[Entries from a dataset]
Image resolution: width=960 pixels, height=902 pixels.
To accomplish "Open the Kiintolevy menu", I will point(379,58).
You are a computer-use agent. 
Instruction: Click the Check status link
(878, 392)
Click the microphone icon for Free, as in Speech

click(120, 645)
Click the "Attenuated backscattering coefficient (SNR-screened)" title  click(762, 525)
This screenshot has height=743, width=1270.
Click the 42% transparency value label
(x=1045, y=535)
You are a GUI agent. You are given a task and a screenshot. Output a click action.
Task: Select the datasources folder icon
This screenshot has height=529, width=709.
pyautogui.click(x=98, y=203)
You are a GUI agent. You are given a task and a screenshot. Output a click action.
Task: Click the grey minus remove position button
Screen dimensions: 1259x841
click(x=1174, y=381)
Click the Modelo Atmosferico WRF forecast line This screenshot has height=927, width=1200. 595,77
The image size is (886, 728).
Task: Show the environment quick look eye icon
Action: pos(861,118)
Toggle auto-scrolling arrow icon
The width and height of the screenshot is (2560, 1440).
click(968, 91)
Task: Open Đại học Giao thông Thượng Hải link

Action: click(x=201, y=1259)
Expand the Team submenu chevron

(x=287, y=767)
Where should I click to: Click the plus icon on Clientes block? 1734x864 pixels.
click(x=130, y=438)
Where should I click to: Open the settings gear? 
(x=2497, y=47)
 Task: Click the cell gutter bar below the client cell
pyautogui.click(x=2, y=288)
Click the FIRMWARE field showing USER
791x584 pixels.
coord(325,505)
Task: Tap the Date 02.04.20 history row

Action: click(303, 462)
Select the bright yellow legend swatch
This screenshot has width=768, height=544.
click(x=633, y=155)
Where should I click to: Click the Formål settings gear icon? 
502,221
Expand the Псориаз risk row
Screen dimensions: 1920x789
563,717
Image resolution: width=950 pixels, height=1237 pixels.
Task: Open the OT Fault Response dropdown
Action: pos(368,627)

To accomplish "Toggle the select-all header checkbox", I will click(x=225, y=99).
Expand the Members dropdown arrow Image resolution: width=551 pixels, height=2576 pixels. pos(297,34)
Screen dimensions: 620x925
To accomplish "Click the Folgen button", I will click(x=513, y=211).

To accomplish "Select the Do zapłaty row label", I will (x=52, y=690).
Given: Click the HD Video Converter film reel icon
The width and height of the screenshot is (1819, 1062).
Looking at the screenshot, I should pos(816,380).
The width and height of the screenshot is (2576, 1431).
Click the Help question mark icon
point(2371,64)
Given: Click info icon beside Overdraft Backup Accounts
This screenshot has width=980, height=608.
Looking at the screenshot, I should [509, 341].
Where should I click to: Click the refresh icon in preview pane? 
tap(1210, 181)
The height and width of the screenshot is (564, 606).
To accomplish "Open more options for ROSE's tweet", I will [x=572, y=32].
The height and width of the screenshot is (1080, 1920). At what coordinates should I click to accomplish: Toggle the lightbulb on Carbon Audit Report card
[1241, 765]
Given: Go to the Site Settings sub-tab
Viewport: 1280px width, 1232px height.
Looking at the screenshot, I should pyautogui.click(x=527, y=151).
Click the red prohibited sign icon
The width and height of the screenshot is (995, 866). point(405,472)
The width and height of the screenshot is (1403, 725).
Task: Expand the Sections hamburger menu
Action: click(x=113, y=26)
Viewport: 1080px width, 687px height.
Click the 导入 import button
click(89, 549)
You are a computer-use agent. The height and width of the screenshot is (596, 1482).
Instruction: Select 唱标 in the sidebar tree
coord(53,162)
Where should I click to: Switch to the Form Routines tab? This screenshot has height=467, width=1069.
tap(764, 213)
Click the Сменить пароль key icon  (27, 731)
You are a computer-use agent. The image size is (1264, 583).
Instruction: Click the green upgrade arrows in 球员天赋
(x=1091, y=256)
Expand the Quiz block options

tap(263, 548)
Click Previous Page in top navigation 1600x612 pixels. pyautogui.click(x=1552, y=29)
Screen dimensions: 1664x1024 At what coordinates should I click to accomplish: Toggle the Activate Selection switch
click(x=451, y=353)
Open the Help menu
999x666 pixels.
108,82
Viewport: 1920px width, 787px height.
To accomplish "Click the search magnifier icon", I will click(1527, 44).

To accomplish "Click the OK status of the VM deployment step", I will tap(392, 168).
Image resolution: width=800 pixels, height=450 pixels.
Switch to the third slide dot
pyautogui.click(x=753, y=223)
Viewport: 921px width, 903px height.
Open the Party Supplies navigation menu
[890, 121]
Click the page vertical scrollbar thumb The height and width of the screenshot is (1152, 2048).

## Directions
Reproduce the records from the line with "Select the bright yellow legend swatch" to the line with "will [x=572, y=32].", substituting "symbol" for each "icon" and keeping everything else unchanged.

## Answer in full
Select the bright yellow legend swatch
This screenshot has width=768, height=544.
click(x=633, y=155)
Where should I click to: Click the Formål settings gear symbol? 
502,221
Expand the Псориаз risk row
Screen dimensions: 1920x789
563,717
Image resolution: width=950 pixels, height=1237 pixels.
Task: Open the OT Fault Response dropdown
Action: pos(368,627)

To accomplish "Toggle the select-all header checkbox", I will click(x=225, y=99).
Expand the Members dropdown arrow Image resolution: width=551 pixels, height=2576 pixels. pos(297,34)
Screen dimensions: 620x925
To accomplish "Click the Folgen button", I will click(x=513, y=211).

To accomplish "Select the Do zapłaty row label", I will (x=52, y=690).
Given: Click the HD Video Converter film reel symbol
The width and height of the screenshot is (1819, 1062).
Looking at the screenshot, I should pos(816,380).
The width and height of the screenshot is (2576, 1431).
Click the Help question mark symbol
point(2371,64)
Given: Click info symbol beside Overdraft Backup Accounts
This screenshot has width=980, height=608.
Looking at the screenshot, I should [509, 341].
Where should I click to: Click the refresh symbol in preview pane? 
tap(1210, 181)
The height and width of the screenshot is (564, 606).
To accomplish "Open more options for ROSE's tweet", I will [x=572, y=32].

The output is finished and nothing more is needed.